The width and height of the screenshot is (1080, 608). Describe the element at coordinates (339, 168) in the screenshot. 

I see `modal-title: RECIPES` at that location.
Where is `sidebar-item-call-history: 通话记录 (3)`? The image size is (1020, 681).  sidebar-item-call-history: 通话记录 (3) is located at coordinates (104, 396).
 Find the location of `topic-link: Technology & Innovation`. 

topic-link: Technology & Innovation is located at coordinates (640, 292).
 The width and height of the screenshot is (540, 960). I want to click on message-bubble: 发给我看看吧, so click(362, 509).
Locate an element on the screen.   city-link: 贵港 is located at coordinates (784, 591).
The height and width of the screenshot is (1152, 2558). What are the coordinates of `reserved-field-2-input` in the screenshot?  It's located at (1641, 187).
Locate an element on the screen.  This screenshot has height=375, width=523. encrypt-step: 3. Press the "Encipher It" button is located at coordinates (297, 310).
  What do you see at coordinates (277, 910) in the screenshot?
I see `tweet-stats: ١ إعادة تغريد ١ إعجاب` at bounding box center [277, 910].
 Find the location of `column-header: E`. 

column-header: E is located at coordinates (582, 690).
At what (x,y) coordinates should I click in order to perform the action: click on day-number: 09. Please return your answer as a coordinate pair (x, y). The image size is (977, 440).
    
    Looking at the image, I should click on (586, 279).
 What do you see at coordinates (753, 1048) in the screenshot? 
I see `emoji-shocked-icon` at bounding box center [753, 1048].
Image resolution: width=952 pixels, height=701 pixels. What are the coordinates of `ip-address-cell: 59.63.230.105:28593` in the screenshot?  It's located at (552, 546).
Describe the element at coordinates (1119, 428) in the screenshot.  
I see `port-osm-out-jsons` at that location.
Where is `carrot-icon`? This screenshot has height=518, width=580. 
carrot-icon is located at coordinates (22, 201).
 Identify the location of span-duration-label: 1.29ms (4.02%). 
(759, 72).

--- Work instruction ---
Copy all of the records above word for word, keeping every line in its original order.

--- Problem solution ---
The width and height of the screenshot is (1080, 608). Describe the element at coordinates (339, 168) in the screenshot. 

I see `modal-title: RECIPES` at that location.
Where is `sidebar-item-call-history: 通话记录 (3)`? The image size is (1020, 681).  sidebar-item-call-history: 通话记录 (3) is located at coordinates (104, 396).
 Find the location of `topic-link: Technology & Innovation`. 

topic-link: Technology & Innovation is located at coordinates (640, 292).
 The width and height of the screenshot is (540, 960). I want to click on message-bubble: 发给我看看吧, so click(362, 509).
Locate an element on the screen.   city-link: 贵港 is located at coordinates (784, 591).
The height and width of the screenshot is (1152, 2558). What are the coordinates of `reserved-field-2-input` in the screenshot?  It's located at (1641, 187).
Locate an element on the screen.  This screenshot has height=375, width=523. encrypt-step: 3. Press the "Encipher It" button is located at coordinates (297, 310).
  What do you see at coordinates (277, 910) in the screenshot?
I see `tweet-stats: ١ إعادة تغريد ١ إعجاب` at bounding box center [277, 910].
 Find the location of `column-header: E`. 

column-header: E is located at coordinates (582, 690).
At what (x,y) coordinates should I click in order to perform the action: click on day-number: 09. Please return your answer as a coordinate pair (x, y). The image size is (977, 440).
    
    Looking at the image, I should click on (586, 279).
 What do you see at coordinates (753, 1048) in the screenshot? 
I see `emoji-shocked-icon` at bounding box center [753, 1048].
Image resolution: width=952 pixels, height=701 pixels. What are the coordinates of `ip-address-cell: 59.63.230.105:28593` in the screenshot?  It's located at (552, 546).
Describe the element at coordinates (1119, 428) in the screenshot.  
I see `port-osm-out-jsons` at that location.
Where is `carrot-icon`? This screenshot has height=518, width=580. 
carrot-icon is located at coordinates (22, 201).
 Identify the location of span-duration-label: 1.29ms (4.02%). 
(759, 72).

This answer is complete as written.